[Stored items]
* start *

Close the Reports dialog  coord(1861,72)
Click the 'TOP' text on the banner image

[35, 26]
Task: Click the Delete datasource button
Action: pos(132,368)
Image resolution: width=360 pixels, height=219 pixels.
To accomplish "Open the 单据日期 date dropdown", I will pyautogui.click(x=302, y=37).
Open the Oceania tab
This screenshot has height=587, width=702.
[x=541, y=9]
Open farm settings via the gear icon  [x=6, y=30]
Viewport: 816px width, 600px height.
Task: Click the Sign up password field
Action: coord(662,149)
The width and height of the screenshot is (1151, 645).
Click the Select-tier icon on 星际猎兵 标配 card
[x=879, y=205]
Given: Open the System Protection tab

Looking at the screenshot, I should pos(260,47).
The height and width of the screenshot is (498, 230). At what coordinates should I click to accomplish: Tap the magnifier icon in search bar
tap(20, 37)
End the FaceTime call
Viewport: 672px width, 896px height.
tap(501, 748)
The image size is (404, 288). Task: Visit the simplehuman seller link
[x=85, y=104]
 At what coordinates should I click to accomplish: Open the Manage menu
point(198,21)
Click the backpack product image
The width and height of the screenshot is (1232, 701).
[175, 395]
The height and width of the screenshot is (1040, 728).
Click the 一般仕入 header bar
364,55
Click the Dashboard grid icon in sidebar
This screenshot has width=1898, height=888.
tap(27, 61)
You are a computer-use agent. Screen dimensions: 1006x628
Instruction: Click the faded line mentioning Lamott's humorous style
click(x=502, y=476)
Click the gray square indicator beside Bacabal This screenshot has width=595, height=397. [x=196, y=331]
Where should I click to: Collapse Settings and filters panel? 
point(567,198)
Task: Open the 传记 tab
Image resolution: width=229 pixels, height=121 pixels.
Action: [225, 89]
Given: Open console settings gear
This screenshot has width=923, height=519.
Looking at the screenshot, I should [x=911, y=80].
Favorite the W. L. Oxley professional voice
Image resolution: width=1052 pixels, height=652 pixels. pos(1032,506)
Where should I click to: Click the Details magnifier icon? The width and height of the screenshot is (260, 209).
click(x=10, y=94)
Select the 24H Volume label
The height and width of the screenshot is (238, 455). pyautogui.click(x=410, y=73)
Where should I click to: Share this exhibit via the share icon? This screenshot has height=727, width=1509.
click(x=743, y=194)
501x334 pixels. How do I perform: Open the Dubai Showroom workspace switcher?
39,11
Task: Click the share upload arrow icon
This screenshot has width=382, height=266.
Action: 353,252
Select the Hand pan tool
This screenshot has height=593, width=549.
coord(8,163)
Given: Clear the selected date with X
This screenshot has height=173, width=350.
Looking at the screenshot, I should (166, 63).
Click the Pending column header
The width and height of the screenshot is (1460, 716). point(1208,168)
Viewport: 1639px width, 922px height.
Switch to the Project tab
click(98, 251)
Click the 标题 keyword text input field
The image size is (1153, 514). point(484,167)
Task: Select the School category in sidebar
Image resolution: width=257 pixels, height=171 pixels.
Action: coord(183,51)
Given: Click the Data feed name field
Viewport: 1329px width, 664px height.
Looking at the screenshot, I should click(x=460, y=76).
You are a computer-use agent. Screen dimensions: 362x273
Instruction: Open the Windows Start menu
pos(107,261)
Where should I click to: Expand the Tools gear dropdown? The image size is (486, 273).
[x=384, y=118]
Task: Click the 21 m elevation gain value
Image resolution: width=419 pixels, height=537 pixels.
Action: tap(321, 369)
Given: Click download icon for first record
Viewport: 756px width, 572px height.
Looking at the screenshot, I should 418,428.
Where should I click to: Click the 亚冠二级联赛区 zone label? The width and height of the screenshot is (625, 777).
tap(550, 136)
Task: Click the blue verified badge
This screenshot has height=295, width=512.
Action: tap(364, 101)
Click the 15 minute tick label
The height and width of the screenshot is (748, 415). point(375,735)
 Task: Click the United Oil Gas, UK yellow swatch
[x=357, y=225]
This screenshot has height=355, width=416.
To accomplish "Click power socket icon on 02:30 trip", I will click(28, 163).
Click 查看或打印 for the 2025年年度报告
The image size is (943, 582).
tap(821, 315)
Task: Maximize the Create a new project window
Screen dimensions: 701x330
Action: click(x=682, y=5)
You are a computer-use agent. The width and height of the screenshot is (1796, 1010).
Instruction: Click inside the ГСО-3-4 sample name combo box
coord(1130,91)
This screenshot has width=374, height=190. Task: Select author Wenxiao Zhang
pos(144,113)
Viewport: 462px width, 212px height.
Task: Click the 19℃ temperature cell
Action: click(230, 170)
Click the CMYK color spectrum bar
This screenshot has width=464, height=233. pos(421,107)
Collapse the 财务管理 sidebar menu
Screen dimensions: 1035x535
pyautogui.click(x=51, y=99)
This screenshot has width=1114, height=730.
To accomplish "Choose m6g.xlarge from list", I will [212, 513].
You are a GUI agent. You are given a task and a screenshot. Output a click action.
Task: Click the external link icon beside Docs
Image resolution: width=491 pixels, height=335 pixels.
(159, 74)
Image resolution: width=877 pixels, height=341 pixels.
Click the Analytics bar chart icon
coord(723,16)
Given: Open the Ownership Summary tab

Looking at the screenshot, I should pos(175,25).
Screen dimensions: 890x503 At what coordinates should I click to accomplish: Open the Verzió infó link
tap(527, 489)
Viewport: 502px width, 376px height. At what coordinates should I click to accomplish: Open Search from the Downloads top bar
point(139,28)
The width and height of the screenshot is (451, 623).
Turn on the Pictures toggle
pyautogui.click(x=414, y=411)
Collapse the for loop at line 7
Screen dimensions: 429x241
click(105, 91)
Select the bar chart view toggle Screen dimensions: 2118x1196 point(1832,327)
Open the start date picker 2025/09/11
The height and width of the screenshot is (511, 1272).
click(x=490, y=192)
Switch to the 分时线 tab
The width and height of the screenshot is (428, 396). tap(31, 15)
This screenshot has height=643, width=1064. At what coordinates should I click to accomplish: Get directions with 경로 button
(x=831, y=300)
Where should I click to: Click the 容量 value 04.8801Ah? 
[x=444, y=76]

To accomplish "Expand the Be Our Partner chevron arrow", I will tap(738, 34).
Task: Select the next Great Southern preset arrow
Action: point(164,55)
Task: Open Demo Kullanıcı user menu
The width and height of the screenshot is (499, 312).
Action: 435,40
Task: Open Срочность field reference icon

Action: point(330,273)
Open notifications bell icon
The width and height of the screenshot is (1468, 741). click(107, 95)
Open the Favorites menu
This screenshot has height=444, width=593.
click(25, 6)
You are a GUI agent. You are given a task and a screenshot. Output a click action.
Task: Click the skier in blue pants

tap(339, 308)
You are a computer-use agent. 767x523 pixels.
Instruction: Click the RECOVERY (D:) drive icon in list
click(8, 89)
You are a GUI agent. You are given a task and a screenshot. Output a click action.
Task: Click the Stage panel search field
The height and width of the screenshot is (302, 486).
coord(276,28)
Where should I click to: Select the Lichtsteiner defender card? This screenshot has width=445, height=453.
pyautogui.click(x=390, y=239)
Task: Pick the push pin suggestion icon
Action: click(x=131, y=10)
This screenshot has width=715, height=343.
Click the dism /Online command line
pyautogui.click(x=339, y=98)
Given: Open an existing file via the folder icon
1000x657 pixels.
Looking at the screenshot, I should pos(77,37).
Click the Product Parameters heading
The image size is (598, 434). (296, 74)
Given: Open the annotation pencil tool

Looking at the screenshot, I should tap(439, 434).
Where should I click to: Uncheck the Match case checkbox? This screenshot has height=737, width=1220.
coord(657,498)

* end *

Copy the lines of the material exactly, from the line containing "Where should I click to: Click the 容量" to the line containing "Action: point(330,273)", both included.

Where should I click to: Click the 容量 value 04.8801Ah? 
[x=444, y=76]

To accomplish "Expand the Be Our Partner chevron arrow", I will tap(738, 34).
Task: Select the next Great Southern preset arrow
Action: point(164,55)
Task: Open Demo Kullanıcı user menu
The width and height of the screenshot is (499, 312).
Action: 435,40
Task: Open Срочность field reference icon

Action: point(330,273)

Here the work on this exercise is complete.